The arguments passed to the tool are available in the process.argv array. The first element is the path to the Node.js executable and the second is the path to the JavaScript file being executed, so the set of actual arguments is process.argv.slice(2).

The way to interpret these arguments is up to the author, but CLI tools adhere to some conventions, which we examine below.

Doing it like everybody else

The main source is the POSIX standard (Portable Operating System Interface), whose goal is to keep operating systems compatible by making sure a set of built-in utilities work the same everywhere. The standard defines three types of arguments:

  • Argument. In the shell command language, a parameter passed to a utility as the equivalent of a single string in the argv array created by one of the exec functions. An argument is one of the options, option-arguments, or operands following the command name.
  • Option. An argument to a command that is generally used to specify changes in the utility’s default behavior.
  • Option-argument. A parameter that follows certain options. In some cases an option-argument is included within the same argument string as the option — in most cases it is the next argument.
  • Operand. An argument to a command that is generally used as an object supplying information to a utility necessary to complete its processing. Operands generally follow the options in a command line.

The Open Group Base Specifications Issue 7, 2018 edition. 3. Definitions

The 12.2 Utility Syntax Guidelines section further explains how a command works.

GNU extends these guidelines with its own Standards for Command Line Interfaces, which specify:

Parsing command-line arguments

As modern command-line tools have what I’d call a GNU-flavored POSIX-informed interface, getting from process.argv.slice(2) to a clean set of operands and options is a bit involved. Thankfully there are a number of libraries that help with parsing arguments.

At a minimum, the arg-parsing library needs to know which options have a string value (ie. accept an option-argument), and which are simple booleans. Consider the basic fact that in a command like myfind -i index.md, without any further information, the index.md argument is ambiguous: depending on the tool semantics, it could either be an operand or an option-argument to the -i option.

That’s why for opsh, the arg-parsing library I wrote as an exercise in simplicity, the only thing you need to specify is which of the options are boolean:

import opsh from 'opsh';
const args = opsh('-i index.md'.split(' '), ['i']);
/* =>
{
operands: ['index.md'],
options: {
i: true
}
}
*/

In the meantime, Node.js has added a native solution with util.parseArgs() (v18.3+), which is slightly more verbose but packs many more features.

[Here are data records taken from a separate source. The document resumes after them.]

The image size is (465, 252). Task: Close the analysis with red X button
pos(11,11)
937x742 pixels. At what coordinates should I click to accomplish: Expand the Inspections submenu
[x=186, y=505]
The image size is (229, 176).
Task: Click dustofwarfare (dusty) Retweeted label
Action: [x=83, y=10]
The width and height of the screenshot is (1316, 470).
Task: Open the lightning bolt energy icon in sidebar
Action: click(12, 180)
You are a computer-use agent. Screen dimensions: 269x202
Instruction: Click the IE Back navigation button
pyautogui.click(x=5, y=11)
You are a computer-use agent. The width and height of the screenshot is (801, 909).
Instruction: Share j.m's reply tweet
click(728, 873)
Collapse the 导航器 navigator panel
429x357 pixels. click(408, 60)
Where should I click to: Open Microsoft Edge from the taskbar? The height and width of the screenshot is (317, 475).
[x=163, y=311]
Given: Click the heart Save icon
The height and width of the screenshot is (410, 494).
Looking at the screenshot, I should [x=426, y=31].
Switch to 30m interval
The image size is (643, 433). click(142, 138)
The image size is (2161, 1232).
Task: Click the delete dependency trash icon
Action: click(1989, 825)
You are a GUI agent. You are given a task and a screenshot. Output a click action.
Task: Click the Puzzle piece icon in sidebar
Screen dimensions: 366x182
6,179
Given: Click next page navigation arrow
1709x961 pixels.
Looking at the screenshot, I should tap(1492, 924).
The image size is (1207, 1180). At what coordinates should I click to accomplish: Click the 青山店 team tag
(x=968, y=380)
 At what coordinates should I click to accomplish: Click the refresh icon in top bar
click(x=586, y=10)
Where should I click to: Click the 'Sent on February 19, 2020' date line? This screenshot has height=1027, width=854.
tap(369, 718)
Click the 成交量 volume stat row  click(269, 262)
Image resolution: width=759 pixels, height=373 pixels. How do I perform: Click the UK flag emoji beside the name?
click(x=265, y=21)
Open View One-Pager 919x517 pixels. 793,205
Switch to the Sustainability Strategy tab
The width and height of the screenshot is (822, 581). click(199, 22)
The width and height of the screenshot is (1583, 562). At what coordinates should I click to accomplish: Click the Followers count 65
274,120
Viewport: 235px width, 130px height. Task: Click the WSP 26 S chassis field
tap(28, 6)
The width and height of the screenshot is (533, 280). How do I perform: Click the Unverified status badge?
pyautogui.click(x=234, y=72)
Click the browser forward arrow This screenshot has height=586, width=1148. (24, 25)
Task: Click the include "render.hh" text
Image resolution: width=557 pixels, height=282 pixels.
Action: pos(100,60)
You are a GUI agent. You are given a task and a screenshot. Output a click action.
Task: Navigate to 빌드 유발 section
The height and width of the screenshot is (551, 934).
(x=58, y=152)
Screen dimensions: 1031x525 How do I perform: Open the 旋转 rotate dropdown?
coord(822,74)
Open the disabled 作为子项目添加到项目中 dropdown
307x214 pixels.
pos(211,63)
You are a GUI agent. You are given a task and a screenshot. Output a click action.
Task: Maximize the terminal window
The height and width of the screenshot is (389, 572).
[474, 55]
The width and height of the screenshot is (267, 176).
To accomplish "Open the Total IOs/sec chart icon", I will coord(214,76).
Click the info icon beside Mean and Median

import { parseArgs } from 'node:util';
const args = parseArgs({
args: '-i index.md'.split(' '),
options: {
i: {
type: 'boolean'
}
}
});
/* =>
{
positionals: ['index.md'],
values: {
i: true
}
}
*/

There are many ingrained names for CLI options, but at a minimum any tool should support these:

Reading evironment variables

Another set of options that can potentially influence the behavior of your app comes from the user’s environment. This set of options is available in Node.js as proces.env.

An option commonly used in the Node.js ecosystem is NODE_ENV, with which you can enable optimized behavior across a variety of popular libraries with one declaration:

NODE_ENV=production node my-server.js

Reading input

Reading a file from the disk

The node:fs module handles all things file system, and the Promise-based node:fs/promises flavor works nicely with async/await.

When input files are specified as operands, the expectation is to resolve relative paths against the current working directory (CWD), available as process.cwd(). String paths passed to functions in the fs module are considered relative to the CWD, so this works out of the box:

import { readFile } from 'node:fs/promises';

const content = await readFile(operand, 'utf8');

At othe times, the tool may need to read a file packaged along with it. In this case, the relative path must be resolved against the requesting module’s path, and not against process.cwd(). In any ES module, the import.meta.url property offers an absolute file: URL to the module, and fs functions are equipped to work with these directly:

import { readFile } from 'node:fs/promises';

/*
Before: `templates/default.html` is relative to `process.cwd()`.
_Might_ work when running the tool locally but will fail
when the end user installs the tool globally.
*/

const template = await readFile('templates/default.html', 'utf8');

/*
After: the file is relative to the current path,
works locally as well as for the end user.
*/

const template = await readFile(
new URL('../templates/default.html', import.meta.url),
'utf8'
);

Importing a user-specified module

It’s usual for a CLI tool to accept a path to a JavaScript configuration file relative to the CWD. Dynamic import() expressions let you load modules at runtime, but unlike fs functions, import() expects paths relative to the current module.

The node:path module, which works with file system paths at an abstract level, offers the resolve() method that takes one or more paths or path segments and produces an absolute path. It throws in process.cwd() at the end for good measure, so the import() below works equally well with an absolute or a relative configPath.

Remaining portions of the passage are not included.